▶ TASK PROMPT:
Exactly the lines starting at the line containing "This screenshot has width=2378, height=1396." and ending at the line containing "Given: Click the Yaseer Said author cell" are to be written out from the listing below, both included.

▶ ENTRIES PROVIDED:
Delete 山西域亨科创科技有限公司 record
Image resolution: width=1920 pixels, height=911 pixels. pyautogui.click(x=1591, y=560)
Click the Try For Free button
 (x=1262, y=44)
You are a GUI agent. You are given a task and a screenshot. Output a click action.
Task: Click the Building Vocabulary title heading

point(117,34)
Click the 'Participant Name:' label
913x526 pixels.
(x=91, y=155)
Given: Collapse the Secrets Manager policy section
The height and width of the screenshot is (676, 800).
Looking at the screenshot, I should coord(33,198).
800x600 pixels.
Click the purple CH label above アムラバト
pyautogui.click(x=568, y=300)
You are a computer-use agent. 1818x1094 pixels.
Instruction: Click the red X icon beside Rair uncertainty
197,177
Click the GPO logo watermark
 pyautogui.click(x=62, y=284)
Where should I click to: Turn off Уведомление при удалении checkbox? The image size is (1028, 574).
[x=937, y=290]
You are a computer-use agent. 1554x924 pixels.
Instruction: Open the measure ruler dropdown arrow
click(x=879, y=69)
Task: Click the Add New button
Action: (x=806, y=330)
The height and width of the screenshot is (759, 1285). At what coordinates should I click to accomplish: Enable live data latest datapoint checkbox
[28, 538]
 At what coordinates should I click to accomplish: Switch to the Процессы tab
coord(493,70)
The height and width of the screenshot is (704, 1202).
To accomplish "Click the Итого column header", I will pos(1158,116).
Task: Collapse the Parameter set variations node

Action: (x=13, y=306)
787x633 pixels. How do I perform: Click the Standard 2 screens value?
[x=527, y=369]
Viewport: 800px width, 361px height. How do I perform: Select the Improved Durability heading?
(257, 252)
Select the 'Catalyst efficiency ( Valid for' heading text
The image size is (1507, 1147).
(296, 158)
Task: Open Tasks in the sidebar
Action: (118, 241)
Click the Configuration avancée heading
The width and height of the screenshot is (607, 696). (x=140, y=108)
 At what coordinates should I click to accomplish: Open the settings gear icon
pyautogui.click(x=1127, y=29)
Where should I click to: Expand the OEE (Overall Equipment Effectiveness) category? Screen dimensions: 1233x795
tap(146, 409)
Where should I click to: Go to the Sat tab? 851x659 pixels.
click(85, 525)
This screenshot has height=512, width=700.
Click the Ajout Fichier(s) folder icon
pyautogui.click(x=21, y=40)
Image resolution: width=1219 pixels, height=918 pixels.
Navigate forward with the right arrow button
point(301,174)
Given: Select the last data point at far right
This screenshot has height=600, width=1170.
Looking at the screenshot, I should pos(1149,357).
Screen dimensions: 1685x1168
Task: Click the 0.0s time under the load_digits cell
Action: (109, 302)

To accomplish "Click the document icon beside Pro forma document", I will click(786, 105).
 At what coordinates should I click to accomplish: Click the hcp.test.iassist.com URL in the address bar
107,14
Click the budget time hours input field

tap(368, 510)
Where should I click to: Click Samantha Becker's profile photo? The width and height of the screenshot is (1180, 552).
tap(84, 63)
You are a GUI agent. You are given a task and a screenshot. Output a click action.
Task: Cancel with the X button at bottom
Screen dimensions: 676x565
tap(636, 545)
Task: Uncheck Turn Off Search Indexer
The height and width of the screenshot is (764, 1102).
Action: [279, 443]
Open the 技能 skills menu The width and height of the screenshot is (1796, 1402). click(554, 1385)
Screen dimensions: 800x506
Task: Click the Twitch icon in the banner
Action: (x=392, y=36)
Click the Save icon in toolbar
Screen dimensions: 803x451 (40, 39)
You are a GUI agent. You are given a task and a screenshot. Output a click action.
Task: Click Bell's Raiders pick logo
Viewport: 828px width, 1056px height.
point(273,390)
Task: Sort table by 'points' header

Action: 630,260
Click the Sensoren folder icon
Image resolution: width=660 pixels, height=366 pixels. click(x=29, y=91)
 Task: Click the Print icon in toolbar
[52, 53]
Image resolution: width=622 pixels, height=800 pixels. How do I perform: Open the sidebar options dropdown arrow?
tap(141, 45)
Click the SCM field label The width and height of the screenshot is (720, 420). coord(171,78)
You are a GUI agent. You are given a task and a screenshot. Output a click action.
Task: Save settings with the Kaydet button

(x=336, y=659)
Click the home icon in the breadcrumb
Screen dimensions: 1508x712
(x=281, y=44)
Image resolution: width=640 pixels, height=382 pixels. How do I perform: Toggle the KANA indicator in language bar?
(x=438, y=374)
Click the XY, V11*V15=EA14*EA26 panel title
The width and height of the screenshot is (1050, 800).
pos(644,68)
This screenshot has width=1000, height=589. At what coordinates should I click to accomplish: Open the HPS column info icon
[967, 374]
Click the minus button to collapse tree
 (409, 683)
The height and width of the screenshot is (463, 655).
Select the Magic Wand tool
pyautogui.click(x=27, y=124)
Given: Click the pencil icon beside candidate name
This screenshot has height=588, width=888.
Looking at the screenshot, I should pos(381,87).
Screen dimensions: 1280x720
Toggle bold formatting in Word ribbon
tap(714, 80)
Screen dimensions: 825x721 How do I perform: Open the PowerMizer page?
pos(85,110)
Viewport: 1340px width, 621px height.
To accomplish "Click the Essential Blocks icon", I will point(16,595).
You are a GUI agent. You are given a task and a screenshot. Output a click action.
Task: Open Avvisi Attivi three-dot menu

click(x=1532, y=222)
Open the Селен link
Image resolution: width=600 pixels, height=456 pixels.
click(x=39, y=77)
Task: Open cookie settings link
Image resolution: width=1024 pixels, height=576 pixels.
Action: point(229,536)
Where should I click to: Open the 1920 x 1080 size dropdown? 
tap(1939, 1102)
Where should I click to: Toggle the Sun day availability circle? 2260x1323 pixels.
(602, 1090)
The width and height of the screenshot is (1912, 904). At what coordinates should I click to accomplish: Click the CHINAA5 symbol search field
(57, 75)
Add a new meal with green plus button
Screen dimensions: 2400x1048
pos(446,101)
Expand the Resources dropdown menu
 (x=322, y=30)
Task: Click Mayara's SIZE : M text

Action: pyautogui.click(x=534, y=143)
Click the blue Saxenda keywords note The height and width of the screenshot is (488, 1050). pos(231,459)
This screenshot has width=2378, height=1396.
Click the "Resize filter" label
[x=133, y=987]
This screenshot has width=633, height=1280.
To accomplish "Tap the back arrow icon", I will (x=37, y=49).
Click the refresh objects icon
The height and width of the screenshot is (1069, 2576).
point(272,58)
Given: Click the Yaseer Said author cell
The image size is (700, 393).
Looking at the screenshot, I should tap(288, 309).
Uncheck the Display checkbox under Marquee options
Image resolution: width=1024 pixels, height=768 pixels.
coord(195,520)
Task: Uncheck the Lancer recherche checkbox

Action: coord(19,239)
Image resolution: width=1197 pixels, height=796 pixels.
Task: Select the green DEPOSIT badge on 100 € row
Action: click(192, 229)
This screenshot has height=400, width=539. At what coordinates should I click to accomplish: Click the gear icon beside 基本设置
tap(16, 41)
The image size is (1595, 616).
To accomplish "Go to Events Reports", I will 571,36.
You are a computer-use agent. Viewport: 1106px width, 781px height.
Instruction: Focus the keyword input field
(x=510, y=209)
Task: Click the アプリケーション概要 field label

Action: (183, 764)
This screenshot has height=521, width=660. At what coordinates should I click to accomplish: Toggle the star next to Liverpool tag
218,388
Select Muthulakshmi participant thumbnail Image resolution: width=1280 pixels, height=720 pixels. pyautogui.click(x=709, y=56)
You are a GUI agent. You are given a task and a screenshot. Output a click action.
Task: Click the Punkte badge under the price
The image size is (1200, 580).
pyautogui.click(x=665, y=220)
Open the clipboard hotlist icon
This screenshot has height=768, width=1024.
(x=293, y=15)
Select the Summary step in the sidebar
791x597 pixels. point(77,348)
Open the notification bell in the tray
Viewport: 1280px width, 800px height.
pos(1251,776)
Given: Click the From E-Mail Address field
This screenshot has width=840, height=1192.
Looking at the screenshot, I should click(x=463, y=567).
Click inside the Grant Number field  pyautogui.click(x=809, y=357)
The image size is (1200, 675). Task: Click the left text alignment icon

▶ SOLUTION FOR THIS EXERCISE:
This screenshot has width=2378, height=1396.
Click the "Resize filter" label
[x=133, y=987]
This screenshot has width=633, height=1280.
To accomplish "Tap the back arrow icon", I will (x=37, y=49).
Click the refresh objects icon
The height and width of the screenshot is (1069, 2576).
point(272,58)
Given: Click the Yaseer Said author cell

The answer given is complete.